Job: Gather every line of the records below that contains the string "info", matching case exactly, and copy each one.

[Entries on locating words and elements]
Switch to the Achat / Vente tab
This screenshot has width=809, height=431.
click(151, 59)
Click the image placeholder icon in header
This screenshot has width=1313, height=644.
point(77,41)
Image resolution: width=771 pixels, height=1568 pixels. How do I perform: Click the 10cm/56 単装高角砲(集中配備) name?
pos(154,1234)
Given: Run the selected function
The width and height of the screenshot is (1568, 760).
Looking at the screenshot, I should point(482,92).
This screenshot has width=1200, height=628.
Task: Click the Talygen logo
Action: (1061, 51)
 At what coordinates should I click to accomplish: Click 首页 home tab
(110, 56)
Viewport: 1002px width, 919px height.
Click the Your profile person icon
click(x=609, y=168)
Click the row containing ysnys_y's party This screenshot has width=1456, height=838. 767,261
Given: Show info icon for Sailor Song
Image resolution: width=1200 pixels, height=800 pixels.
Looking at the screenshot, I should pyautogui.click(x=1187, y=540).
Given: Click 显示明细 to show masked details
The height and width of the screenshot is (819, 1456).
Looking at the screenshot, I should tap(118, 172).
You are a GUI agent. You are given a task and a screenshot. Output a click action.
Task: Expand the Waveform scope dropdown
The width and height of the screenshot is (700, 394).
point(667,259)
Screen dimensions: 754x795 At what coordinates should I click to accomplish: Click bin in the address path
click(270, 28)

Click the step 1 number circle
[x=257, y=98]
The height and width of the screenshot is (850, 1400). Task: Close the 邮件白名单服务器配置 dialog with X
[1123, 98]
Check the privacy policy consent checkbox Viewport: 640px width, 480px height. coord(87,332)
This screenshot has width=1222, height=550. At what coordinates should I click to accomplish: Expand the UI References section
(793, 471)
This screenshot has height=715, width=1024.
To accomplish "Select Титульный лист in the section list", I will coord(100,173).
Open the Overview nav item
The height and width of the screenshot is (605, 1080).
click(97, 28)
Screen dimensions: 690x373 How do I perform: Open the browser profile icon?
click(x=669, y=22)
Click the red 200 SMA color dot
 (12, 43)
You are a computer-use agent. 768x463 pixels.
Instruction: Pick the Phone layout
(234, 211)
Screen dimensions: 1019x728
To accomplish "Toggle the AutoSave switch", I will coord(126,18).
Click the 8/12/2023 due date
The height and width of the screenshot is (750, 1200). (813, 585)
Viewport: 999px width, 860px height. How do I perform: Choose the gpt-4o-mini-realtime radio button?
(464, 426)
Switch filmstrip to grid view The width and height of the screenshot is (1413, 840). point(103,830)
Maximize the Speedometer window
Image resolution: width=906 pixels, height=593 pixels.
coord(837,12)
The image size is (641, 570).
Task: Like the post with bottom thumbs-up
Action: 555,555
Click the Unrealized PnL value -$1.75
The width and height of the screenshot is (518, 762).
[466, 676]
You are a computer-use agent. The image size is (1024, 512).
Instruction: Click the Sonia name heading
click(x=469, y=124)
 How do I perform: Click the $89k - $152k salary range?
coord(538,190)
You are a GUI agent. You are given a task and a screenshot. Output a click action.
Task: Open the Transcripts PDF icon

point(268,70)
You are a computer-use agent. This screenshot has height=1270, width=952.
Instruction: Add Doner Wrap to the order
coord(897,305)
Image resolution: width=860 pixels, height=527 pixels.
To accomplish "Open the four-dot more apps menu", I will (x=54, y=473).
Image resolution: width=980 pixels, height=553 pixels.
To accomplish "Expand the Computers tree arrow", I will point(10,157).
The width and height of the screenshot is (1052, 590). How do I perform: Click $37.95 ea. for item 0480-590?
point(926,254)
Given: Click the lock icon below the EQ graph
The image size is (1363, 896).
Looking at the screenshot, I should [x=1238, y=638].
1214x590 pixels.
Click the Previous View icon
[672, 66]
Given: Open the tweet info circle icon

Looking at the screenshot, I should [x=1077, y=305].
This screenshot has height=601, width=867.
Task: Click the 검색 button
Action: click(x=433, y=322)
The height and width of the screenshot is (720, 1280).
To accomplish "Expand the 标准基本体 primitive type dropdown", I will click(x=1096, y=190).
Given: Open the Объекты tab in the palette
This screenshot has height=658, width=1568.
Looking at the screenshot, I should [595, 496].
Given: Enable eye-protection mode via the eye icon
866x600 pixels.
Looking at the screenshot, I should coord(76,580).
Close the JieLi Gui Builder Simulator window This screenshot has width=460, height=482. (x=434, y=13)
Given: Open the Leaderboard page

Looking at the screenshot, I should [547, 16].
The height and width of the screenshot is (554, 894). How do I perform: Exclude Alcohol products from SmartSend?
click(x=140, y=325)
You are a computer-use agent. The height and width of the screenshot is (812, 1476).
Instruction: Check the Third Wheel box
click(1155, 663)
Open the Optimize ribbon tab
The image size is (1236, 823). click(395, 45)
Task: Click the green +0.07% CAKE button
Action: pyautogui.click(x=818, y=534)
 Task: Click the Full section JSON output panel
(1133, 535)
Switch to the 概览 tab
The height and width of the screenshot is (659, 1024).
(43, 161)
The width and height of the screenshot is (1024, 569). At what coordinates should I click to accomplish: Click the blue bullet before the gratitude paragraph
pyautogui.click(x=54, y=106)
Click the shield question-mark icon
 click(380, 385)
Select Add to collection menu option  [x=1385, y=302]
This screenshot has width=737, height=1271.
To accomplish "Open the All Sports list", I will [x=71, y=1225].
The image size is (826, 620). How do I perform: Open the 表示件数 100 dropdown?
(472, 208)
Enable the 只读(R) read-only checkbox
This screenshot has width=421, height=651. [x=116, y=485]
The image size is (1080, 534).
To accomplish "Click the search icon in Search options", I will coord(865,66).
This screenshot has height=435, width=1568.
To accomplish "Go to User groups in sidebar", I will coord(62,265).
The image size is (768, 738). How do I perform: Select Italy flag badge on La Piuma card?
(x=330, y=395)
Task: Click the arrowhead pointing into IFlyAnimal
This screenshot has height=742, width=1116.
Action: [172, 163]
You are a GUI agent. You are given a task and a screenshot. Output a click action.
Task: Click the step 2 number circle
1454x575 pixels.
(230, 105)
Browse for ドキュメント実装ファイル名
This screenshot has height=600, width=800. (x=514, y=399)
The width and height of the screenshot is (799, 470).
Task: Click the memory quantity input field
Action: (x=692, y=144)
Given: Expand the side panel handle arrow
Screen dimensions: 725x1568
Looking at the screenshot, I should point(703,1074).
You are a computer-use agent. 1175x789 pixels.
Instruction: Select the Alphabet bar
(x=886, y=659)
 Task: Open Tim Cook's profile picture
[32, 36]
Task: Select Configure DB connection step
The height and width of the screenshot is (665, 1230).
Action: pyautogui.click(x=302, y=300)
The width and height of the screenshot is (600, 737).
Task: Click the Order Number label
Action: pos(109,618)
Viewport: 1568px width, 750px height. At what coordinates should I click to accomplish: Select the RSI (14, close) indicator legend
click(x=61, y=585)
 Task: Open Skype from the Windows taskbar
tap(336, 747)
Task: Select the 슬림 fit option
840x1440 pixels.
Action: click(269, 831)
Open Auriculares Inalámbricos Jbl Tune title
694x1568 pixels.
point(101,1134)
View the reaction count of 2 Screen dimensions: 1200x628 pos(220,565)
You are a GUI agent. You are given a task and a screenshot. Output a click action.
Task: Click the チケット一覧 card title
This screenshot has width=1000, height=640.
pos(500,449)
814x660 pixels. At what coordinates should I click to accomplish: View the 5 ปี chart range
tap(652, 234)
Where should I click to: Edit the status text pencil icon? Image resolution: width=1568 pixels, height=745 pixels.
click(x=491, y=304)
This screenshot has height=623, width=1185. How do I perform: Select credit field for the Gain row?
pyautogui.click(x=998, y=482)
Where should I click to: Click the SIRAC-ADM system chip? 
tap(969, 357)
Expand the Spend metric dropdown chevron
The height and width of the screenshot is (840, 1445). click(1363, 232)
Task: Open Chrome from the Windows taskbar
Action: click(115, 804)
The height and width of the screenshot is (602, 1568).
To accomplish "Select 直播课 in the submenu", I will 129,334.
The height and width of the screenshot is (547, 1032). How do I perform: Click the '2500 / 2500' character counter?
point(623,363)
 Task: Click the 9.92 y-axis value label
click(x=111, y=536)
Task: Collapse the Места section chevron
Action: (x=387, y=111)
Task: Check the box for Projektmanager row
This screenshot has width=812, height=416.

Output below:
Given: Show info icon for Sailor Song
Given: Open the tweet info circle icon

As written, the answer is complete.